Арлинга охватило неожиданное волнение. В последнее время он совсем не думал о конечной цели их путешествия. Голова была забита всепроникающим песком, горячим ветром, упрямым верблюдом, плохой едой и собственным грязным телом. И еще водой. В дороге он всегда думал о воде, представляя ее то в большом, исходящем холодной испариной глиняном сосуде, то в хрустальном бокале с драгоценной инкрустацией, то в заводи на мельнице Мастаршильда… А ведь путь был проделан только ради одного – обрести зрение. Он должен был думать об этом каждый день, но почему-то вспомнил только сейчас. И вспомнил так, что желание прозреть обрушилось на него с такой силой, что ему захотелось сунуть голову в петлю от безысходности. В дядином плане было столько дыр, что через них можно было пропустить все воды Тихого моря. А если им откажут? А если средство не поможет? А если иман уехал? Тысячи других "если" бурлили в голове, не позволяя обрести спокойствие духа.
Вцепившись в руку Нуфа, Арлинг запретил себе думать о встрече с иманом, но тут Абир произнес:
– Вот и пришли.
Регарди был готов поклясться, что голос у дяди дрожал. Похоже, он волновался не меньше его. Это было плохо.

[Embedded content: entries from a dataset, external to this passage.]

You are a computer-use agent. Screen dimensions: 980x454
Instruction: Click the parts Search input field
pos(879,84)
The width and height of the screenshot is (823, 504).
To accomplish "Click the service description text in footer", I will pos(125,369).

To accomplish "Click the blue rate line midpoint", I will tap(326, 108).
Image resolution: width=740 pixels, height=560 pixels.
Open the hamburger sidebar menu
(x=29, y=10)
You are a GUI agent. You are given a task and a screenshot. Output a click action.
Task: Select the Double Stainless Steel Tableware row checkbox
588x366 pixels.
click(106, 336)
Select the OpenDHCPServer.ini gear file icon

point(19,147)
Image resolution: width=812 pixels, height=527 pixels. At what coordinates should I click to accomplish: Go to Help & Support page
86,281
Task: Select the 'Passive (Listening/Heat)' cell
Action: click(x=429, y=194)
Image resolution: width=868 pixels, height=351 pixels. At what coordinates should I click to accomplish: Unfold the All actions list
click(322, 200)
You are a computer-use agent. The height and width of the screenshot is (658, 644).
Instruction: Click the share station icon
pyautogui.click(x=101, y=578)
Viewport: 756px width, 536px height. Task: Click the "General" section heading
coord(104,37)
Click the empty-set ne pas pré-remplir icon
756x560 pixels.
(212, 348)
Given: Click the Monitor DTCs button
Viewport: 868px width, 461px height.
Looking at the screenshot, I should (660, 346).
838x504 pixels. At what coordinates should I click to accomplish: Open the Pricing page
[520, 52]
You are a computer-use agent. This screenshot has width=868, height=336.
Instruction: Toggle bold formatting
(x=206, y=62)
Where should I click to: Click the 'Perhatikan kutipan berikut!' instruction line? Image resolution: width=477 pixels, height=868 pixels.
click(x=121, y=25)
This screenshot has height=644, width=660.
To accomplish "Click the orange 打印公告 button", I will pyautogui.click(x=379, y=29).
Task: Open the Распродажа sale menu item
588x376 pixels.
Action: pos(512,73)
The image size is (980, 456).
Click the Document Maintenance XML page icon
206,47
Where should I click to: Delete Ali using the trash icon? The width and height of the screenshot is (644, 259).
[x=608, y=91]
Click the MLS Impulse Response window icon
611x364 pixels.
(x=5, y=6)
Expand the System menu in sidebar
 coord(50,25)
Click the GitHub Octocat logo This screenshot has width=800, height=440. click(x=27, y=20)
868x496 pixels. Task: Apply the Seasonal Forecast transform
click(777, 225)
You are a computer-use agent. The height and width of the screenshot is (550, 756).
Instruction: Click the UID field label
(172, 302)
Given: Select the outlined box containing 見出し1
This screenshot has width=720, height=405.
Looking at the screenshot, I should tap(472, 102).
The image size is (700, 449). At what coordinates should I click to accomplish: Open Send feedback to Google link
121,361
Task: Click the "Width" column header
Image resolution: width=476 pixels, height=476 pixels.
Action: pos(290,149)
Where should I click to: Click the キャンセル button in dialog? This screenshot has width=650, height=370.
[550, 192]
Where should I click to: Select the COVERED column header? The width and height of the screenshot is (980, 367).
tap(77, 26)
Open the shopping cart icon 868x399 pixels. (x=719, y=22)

Хоть кто-то из них должен был оставаться спокойным.
Они стояли на пыльной улице, даже не мощеной камнем. Во всяком случае, на центр города это похоже не было, да и фонтанов он уже не слышал. В воздухе клубами висела пыль, но иногда до него долетали запахи цветов. Наверное, где-то были разбиты клумбы, а может, цвело какое-то дерево.
Арлинг прислушался. Звуки говорили больше. Приглушенно, словно из-за забора, раздавались едва слышные удары, крики, треск и звон – будто толпа дикарей колошматила друг друга палками. Еще лаяли псы. Судя по оглушительному вою, их было немало, и находились они совсем близко – возможно, сразу за воротами. Аромат цветов периодически перебивался волнами зловония, которое могло исходить только от большого скопления животных. Казалось, что за забором находилась псарня или скотный двор, а вовсе не жилой дом.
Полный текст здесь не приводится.